Future work must address the critical data gaps exposed by this analysis. Most urgently, systematic human serosurveys must be conducted within the silent districts and across the peri-urban-to-urban gradient to empirically test the socio-economic shield hypothesis. Furthermore, accurate quantification of the asymptomatic fraction via community-based cohorts is essential to refine these burden estimates.
Conclusion
LF possesses the biological potential to become a peri-urban disease. By moving beyond simple climatic correlations and explicitly modelling the biotic and socio-economic filters of spillover, this study exposes a cryptic burden of infection extending well beyond currently recognized endemic zones. As West Africa urbanizes, the protective shield of infrastructure will likely lag behind the expansion of the reservoir’s commensal niche.

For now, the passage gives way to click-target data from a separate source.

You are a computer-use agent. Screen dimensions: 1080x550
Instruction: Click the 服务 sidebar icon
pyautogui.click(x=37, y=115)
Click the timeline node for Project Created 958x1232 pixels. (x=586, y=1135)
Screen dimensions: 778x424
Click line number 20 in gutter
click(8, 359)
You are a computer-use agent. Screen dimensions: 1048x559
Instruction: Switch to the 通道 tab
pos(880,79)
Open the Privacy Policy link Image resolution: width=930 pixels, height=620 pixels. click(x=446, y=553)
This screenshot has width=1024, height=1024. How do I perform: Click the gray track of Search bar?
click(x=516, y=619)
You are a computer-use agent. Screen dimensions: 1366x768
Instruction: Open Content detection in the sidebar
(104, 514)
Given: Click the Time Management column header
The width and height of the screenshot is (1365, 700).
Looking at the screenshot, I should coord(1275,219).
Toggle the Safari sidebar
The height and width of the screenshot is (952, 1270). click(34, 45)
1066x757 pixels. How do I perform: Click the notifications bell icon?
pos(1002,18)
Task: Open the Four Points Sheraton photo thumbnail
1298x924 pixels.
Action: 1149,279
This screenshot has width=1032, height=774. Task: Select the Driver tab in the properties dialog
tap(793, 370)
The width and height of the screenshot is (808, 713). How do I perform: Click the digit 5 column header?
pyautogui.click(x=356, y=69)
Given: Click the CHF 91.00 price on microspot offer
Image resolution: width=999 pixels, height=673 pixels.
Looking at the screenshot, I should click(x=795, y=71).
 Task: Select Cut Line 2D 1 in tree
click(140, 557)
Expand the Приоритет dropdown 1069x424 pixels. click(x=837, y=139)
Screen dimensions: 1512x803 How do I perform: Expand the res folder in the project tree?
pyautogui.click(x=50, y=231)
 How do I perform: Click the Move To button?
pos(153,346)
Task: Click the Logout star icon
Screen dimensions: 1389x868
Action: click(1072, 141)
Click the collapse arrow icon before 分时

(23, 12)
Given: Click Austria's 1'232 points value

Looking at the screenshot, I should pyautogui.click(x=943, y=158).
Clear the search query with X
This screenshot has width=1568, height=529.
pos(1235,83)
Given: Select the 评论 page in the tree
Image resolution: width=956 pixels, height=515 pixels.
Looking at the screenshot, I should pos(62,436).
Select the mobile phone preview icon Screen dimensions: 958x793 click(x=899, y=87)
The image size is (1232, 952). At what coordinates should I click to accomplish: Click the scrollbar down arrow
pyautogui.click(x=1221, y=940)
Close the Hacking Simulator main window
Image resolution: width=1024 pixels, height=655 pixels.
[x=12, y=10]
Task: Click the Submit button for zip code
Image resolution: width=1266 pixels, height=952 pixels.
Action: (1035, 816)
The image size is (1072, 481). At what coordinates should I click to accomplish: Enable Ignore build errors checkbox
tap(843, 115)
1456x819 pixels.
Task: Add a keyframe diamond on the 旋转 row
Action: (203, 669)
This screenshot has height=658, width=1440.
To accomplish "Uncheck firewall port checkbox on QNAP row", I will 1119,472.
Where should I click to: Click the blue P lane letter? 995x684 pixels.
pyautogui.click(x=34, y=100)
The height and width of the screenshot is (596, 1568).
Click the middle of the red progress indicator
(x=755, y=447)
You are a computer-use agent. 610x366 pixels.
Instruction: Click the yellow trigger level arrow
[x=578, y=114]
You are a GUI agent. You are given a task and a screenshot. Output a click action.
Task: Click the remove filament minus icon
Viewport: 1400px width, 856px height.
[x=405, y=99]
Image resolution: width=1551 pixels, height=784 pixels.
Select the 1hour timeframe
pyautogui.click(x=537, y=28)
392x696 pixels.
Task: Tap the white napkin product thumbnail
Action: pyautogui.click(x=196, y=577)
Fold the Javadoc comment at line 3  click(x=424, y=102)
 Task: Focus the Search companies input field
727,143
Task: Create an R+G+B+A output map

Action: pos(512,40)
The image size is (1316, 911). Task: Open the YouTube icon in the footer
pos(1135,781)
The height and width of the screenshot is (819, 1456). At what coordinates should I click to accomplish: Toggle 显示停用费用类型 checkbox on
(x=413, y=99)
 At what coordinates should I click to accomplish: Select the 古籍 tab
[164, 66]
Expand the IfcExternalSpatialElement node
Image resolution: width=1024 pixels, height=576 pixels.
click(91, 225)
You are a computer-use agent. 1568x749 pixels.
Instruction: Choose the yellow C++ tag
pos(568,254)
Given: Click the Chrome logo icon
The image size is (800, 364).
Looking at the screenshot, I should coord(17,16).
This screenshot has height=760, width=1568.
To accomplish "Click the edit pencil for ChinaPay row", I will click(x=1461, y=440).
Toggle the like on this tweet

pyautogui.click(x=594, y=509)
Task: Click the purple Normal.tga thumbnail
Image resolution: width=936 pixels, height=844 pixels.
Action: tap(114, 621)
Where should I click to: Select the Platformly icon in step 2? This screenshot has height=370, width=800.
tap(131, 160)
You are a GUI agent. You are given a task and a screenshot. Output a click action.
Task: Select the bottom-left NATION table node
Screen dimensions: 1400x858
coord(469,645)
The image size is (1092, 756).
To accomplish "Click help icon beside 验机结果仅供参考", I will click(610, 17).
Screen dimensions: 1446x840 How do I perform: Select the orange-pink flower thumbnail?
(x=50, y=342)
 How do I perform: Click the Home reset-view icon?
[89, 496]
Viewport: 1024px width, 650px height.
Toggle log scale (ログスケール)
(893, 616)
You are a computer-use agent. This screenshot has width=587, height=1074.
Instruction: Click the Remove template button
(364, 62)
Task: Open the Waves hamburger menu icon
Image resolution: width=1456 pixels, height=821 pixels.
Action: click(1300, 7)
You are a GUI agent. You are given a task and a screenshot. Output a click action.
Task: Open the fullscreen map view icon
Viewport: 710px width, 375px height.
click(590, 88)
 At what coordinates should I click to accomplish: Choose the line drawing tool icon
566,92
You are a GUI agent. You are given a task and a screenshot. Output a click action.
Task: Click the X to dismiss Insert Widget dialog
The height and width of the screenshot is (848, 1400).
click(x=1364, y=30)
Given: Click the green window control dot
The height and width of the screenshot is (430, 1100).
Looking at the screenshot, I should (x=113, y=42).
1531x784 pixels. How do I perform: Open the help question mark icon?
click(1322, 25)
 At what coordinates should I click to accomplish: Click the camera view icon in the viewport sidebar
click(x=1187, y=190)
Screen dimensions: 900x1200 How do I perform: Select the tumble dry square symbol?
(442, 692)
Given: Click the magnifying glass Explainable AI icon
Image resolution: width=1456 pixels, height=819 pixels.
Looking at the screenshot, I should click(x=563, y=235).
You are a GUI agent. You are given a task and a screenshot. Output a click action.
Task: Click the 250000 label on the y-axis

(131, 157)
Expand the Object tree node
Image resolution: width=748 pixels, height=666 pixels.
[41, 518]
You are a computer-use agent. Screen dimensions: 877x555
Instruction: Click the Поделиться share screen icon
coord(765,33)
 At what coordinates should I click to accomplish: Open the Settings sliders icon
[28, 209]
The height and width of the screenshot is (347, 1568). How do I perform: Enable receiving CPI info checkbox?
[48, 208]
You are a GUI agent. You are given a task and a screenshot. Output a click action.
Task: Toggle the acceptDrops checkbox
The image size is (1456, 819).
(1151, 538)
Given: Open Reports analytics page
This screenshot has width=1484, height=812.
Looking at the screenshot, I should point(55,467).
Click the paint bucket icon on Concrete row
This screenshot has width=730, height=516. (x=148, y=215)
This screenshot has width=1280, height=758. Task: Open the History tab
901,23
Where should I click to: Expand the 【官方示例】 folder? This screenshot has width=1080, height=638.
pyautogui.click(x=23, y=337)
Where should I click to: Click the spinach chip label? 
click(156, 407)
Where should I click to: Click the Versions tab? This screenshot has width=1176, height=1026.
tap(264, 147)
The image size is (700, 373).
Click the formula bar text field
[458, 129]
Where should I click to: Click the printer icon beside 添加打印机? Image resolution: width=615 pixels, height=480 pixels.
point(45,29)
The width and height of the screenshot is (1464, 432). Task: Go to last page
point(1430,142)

Bridging this gap through targeted surveillance in silent districts and robust investment in peri-urban housing quality is a critical public health priority.
Supplementary material
The supplementary material for this article can be found at http://doi.org/10.1017/S0950268826101824.
Data availability statement
The data and code underlying this article are available in the GitHub repository: https://github.com/DidDrog11/lassa-bridging-reanalysis.
Author contribution
D.S.: Conceptualization, Data curation, Formal analysis, Investigation, Methodology, Software, Validation, Visualization, Writing – Original Draft, Writing – Review and Editing.
Funding statement
D.S. is supported by a joint NSF-NIH-NIFA EEID Award #2208034.
Competing interests
I declare I have no competing interests.
Ethical standard
This study utilized secondary data sources (published literature, GBIF, and aggregated surveillance reports). As such, no ethical approval was required for primary human or animal subject research.
Use of AI tools
During the preparation of this work, the author used generative AI tools (Google Gemini) to improve the readability, flow, and structural organization of the manuscript. Additionally, these tools were utilized to assist with error checking, debugging, and commenting of the R analysis scripts. The author takes full responsibility for the content, accuracy, and scientific integrity of the final publication.